At a high level, I am testing one idea:

If I stream just enough real-time context (voice + a lightweight view of the screen), then the assistant can stay concrete and guide the next action instead of giving generic advice.

flowchart LR U[User] -->|Voice + screen share| C[Browser client] C -->|Live session| R[Streaming runtime] R -->|Realtime input| M[Live multimodal model] M -->|Audio + text events| R R -->|Streamed response| C C --> U

Practical pilot (what I built) #

I ended up progressing through three stages.

Stage 1: recreate an existing cloud tutorial (failed) #

I started by trying to recreate a “full” project path: set up a cloud account, enable the right services, and run an existing live streaming demo project.

The blocker was authentication. I could not get a stable, working configuration and I did not have a clear mental model of what was failing (API key vs. cloud auth vs. service permissions).

This was a useful failure because it clarified a constraint: if the auth is fuzzy, I will burn time on plumbing and never reach the UX questions I actually want to test.

Stage 2: follow the ADK bidirectional streaming path (worked) #

Next, I followed the ADK streaming documentation and built a minimal, local prototype end-to-end.

One key gap showed up fast: the default dev UI supported live mic (and optionally camera), but not screen share.

So I wrote a small custom browser client that:

  1. Starts a live session.
  2. Streams microphone audio in real time.
  3. Captures periodic screen snapshots.
  4. Plays the assistant’s streamed audio response.

That gave me a working “listen + see + guide” loop.

Stage 3: make it feel like product assistance (worked) #

Once the loop worked, I shifted from “tech demo” to “assistance behavior”.

I tightened the instruction set so the assistant:

  • stays brief (voice-first)
  • gives one step at a time
  • waits for user action before continuing
  • declines professional advice outside software guidance

I also added the idea of grounding. In the prototype, I used a generic external search tool as a stand-in. In a real product, this would be replaced with retrieval against internal help content and known procedures.
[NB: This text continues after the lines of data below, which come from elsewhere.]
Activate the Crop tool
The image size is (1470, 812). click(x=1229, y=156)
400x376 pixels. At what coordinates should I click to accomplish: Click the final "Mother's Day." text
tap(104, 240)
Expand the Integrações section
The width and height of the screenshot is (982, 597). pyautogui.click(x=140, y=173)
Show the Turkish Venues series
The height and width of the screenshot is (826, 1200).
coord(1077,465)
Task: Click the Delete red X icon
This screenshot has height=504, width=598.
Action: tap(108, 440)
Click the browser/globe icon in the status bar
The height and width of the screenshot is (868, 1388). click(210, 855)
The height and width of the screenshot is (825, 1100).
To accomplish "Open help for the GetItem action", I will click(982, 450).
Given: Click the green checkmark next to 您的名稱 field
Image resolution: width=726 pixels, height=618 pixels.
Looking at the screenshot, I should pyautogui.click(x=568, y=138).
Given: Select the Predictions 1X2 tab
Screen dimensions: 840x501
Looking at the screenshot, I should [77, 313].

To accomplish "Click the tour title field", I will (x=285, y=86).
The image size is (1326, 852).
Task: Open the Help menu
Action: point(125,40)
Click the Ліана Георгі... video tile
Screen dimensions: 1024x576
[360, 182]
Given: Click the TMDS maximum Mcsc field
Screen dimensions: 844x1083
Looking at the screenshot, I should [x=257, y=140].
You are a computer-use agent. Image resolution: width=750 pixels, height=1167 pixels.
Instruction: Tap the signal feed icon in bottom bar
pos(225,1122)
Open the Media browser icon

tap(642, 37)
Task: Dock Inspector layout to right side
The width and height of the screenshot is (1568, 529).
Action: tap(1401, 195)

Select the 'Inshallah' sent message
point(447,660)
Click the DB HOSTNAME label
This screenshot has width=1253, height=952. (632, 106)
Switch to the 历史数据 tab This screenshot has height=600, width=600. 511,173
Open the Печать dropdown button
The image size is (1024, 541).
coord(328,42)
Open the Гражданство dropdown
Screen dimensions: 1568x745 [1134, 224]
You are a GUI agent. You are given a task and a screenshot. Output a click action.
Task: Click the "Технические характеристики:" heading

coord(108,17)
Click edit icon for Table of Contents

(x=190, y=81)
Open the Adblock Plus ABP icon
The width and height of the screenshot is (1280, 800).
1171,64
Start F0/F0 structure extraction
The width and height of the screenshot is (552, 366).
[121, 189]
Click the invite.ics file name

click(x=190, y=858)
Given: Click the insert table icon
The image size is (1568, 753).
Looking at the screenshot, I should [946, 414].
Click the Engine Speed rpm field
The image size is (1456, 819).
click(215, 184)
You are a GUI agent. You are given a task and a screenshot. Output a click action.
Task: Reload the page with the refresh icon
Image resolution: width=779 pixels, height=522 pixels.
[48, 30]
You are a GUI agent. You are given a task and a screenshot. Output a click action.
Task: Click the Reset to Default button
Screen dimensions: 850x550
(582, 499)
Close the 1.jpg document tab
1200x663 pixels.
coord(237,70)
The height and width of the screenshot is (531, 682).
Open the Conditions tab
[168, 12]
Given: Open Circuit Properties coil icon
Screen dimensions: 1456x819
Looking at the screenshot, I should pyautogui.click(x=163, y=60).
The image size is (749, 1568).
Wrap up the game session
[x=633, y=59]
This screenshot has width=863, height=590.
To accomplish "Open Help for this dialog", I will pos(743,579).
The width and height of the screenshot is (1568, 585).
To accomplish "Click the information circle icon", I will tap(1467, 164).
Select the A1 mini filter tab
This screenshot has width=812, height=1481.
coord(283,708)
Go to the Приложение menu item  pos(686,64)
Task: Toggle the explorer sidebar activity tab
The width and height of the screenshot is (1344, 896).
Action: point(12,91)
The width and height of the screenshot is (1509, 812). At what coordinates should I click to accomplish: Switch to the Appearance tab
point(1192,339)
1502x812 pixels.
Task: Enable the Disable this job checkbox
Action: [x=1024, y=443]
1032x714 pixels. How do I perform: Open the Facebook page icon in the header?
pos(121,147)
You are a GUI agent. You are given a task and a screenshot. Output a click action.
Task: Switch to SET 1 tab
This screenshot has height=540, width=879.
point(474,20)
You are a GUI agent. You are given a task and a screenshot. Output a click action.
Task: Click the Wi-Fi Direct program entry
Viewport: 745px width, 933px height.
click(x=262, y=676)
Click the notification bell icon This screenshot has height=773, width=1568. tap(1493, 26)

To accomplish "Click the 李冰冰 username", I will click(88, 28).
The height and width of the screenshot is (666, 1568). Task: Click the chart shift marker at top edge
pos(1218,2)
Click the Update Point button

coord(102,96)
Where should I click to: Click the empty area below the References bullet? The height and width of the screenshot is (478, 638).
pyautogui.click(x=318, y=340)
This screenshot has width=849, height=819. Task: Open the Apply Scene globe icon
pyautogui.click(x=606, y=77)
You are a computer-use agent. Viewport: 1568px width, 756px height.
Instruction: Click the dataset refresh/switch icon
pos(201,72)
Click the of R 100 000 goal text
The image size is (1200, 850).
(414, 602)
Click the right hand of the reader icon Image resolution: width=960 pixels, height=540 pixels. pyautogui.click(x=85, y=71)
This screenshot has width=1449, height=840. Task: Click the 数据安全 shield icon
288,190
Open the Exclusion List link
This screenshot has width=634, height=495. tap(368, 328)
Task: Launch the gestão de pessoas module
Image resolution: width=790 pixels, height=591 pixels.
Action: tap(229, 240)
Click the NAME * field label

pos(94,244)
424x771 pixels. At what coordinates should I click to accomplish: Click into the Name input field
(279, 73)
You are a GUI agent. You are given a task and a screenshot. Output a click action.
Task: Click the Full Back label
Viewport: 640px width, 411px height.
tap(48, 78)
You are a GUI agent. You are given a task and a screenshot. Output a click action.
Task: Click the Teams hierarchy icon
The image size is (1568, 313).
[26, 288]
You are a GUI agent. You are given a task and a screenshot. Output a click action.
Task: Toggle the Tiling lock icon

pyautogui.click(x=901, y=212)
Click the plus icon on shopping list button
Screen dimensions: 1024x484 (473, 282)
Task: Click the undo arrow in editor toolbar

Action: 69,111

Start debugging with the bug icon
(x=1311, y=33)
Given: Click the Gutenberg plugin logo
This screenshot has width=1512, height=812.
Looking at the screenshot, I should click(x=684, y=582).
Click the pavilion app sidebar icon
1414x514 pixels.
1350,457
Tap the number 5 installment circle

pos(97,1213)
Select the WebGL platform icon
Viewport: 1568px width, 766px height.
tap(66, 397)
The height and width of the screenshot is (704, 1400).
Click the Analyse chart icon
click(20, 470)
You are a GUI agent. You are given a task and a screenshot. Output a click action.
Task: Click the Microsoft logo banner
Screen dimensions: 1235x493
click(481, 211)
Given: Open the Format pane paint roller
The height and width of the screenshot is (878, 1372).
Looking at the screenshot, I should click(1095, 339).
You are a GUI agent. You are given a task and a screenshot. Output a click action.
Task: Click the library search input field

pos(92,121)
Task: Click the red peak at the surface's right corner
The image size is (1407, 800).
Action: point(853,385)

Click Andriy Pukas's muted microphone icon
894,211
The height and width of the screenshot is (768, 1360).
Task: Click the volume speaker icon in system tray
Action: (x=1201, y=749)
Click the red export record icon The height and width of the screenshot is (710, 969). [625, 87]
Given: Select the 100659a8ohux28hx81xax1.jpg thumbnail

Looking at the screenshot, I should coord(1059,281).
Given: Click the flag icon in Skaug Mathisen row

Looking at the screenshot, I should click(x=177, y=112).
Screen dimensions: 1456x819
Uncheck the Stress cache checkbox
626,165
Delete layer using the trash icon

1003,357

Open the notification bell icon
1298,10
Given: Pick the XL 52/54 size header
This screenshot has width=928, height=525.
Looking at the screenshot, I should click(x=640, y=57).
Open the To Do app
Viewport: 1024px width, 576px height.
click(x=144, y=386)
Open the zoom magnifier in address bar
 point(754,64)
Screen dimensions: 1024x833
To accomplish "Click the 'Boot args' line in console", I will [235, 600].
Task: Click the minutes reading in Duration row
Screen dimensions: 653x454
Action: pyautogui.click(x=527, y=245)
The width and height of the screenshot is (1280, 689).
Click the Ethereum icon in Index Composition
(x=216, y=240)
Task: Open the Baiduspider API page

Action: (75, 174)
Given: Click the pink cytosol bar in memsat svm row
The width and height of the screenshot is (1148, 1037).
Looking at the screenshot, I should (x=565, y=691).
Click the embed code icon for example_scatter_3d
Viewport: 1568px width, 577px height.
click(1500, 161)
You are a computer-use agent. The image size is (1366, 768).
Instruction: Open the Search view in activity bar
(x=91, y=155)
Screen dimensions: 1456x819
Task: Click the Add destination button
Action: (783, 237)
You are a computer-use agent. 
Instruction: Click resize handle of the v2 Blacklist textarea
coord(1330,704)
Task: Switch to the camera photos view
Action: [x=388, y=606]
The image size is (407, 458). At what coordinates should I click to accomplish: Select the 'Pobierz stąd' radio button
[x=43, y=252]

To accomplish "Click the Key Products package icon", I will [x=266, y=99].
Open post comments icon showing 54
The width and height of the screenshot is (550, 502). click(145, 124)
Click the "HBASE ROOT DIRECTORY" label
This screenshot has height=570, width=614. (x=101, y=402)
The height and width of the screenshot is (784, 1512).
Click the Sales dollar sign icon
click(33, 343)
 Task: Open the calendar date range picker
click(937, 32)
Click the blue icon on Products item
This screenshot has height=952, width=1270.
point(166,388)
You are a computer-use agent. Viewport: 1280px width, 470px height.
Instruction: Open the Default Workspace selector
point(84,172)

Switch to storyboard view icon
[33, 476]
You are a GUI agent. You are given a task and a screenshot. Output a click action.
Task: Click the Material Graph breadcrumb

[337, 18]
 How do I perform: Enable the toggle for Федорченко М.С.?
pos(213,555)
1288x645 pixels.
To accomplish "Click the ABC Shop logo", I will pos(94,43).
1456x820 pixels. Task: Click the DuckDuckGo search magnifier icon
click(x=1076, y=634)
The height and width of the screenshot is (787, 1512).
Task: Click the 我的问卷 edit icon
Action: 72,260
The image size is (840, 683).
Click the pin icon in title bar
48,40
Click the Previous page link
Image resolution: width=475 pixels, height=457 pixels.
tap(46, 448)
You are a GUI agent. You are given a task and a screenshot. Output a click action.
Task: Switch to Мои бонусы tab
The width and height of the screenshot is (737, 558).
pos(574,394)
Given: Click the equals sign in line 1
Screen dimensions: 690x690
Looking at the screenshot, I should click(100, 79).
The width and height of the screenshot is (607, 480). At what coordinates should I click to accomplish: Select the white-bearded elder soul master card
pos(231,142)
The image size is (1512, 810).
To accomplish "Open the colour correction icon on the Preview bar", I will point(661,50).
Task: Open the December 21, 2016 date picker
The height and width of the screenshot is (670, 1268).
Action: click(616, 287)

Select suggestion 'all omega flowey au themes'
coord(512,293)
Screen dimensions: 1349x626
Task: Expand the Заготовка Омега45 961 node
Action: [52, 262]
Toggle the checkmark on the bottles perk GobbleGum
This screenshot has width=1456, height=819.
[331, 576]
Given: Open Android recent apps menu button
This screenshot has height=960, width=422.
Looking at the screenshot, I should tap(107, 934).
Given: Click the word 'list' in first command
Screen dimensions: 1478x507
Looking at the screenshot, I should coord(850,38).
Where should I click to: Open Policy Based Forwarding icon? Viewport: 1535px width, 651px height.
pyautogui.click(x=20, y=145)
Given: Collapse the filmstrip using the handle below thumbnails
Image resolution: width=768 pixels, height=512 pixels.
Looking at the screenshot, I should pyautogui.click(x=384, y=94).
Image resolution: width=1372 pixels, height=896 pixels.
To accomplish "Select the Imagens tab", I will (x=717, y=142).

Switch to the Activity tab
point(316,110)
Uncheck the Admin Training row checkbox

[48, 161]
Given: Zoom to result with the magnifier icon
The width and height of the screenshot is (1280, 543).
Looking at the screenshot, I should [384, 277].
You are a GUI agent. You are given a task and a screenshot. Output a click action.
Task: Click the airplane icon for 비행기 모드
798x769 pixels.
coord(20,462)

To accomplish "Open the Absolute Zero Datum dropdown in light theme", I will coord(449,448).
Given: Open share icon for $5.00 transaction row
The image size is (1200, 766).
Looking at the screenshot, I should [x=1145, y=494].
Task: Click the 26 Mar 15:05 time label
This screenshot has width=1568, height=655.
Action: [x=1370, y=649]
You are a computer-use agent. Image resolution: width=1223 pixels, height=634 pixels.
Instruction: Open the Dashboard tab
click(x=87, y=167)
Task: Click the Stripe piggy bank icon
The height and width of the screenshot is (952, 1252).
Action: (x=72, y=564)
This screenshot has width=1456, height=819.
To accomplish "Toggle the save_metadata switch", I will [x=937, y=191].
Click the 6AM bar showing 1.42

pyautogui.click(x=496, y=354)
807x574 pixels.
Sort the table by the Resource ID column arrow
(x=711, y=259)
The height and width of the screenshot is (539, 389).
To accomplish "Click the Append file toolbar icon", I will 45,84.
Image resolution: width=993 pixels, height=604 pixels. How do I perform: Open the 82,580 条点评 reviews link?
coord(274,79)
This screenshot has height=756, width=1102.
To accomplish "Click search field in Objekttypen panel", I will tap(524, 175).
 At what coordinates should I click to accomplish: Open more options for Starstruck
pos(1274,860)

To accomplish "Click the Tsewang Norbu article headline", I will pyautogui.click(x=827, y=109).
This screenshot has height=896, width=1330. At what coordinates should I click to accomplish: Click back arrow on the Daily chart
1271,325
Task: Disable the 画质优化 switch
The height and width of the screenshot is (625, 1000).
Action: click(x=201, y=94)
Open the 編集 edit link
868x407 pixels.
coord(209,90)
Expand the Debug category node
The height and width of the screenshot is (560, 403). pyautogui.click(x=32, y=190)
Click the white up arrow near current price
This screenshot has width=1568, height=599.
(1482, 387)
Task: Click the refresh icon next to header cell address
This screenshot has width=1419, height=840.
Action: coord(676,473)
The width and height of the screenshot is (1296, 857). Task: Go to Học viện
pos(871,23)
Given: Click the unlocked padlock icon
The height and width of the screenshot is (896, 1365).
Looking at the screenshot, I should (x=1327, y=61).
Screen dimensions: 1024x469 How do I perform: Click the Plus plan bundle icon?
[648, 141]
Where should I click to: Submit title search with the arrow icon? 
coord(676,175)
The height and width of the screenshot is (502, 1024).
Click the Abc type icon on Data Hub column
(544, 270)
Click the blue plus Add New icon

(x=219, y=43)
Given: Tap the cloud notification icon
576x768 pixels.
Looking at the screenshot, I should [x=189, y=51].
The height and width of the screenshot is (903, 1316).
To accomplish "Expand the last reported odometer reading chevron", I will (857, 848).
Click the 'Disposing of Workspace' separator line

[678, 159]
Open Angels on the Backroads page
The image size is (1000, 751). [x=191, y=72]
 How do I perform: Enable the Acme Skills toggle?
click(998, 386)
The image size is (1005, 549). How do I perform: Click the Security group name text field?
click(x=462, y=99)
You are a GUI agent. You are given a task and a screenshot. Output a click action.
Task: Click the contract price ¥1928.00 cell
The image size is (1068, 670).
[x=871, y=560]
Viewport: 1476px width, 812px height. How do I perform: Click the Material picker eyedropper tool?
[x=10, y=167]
What changed (the pivot that mattered) #

The biggest change was not a better prompt. It was a smaller target.

I stopped trying to reproduce a cloud deployment path and focused on the smallest end-to-end loop I could run locally:

  1. start a session
  2. stream mic audio
  3. stream screen context
  4. receive streamed voice back

Once that loop existed, I could iterate on behavior, safety boundaries, and documentation.

Risks and limitations (for now) #

This kind of assistant is powerful and risky because screen + voice is sensitive.

For now, the main constraints I am holding are:

  • Privacy and security: screen share can contain personal data. Any production version needs clear consent, access control, retention limits, and strong logging hygiene.
  • Truth and grounding: without a controlled knowledge source, the assistant can be confidently wrong. Scope has to be narrow, and answers should be grounded.
  • Reliability: streaming introduces UX failure modes (permissions, network jitter, latency spikes). The prototype needs hardening before it is credible in a real support flow.

Next step #

My next iteration is to make this measurable and repeatable:

  1. pick one workflow and define “success” (time, errors, completion)
  2. add a small, curated knowledge source to ground guidance
  3. instrument latency and task completion so improvements are visible

In follow-up posts, I will document the technical build steps for each prototype, but this post is the high-level narrative and the core pivot: get the loop working first, then improve everything else.